_Activity_:
Please copy every line below that contains the string "arrow".

_Entries supplied_:
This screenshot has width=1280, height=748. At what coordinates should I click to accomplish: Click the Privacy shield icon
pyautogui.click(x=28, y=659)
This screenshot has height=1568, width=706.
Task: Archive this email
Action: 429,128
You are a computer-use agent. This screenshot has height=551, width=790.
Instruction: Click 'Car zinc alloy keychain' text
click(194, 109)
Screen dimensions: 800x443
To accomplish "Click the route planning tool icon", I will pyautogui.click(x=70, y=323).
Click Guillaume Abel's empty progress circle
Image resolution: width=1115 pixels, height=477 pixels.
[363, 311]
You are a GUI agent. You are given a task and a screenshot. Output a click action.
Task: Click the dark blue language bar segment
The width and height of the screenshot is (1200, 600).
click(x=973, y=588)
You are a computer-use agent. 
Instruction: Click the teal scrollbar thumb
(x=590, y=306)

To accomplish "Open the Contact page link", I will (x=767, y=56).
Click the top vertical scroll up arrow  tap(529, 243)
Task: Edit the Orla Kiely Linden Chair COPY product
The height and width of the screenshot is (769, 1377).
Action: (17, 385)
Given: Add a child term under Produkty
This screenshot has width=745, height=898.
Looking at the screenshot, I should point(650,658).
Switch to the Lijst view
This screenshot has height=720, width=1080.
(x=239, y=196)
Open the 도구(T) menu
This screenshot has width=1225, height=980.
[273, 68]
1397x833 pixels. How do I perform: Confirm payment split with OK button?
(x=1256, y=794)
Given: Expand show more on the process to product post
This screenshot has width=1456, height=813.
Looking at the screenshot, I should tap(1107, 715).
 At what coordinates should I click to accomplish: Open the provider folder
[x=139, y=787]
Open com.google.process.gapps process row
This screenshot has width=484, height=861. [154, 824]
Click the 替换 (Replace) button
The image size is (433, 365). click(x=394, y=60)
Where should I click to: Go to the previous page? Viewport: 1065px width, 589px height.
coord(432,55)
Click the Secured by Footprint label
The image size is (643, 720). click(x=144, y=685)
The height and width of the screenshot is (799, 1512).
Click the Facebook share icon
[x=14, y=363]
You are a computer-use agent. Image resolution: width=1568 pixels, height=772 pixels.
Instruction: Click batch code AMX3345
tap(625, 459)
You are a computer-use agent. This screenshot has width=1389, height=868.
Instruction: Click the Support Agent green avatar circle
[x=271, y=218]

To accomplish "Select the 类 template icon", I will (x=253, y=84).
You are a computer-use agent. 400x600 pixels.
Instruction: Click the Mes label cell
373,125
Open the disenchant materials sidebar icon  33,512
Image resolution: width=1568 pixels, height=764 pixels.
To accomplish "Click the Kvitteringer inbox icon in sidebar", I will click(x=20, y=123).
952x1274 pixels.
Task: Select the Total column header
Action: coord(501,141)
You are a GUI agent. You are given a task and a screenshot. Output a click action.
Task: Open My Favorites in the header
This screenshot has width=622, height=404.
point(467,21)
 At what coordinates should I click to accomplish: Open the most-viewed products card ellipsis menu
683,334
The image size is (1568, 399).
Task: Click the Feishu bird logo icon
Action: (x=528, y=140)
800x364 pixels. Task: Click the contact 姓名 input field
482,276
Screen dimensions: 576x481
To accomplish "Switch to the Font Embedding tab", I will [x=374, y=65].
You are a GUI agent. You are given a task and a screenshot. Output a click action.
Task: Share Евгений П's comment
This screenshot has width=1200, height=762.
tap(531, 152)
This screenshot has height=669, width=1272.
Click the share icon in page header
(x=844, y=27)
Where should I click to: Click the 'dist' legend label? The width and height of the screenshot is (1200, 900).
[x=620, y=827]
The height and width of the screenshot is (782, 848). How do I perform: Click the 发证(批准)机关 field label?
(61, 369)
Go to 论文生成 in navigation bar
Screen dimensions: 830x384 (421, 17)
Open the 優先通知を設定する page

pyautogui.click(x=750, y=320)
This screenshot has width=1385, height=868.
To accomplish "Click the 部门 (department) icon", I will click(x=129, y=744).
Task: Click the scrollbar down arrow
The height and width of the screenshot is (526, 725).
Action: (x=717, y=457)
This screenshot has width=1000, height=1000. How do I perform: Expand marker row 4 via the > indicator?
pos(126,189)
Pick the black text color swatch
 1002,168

_Exercise result_:
Click the top vertical scroll up arrow  tap(529, 243)
Task: Click the scrollbar down arrow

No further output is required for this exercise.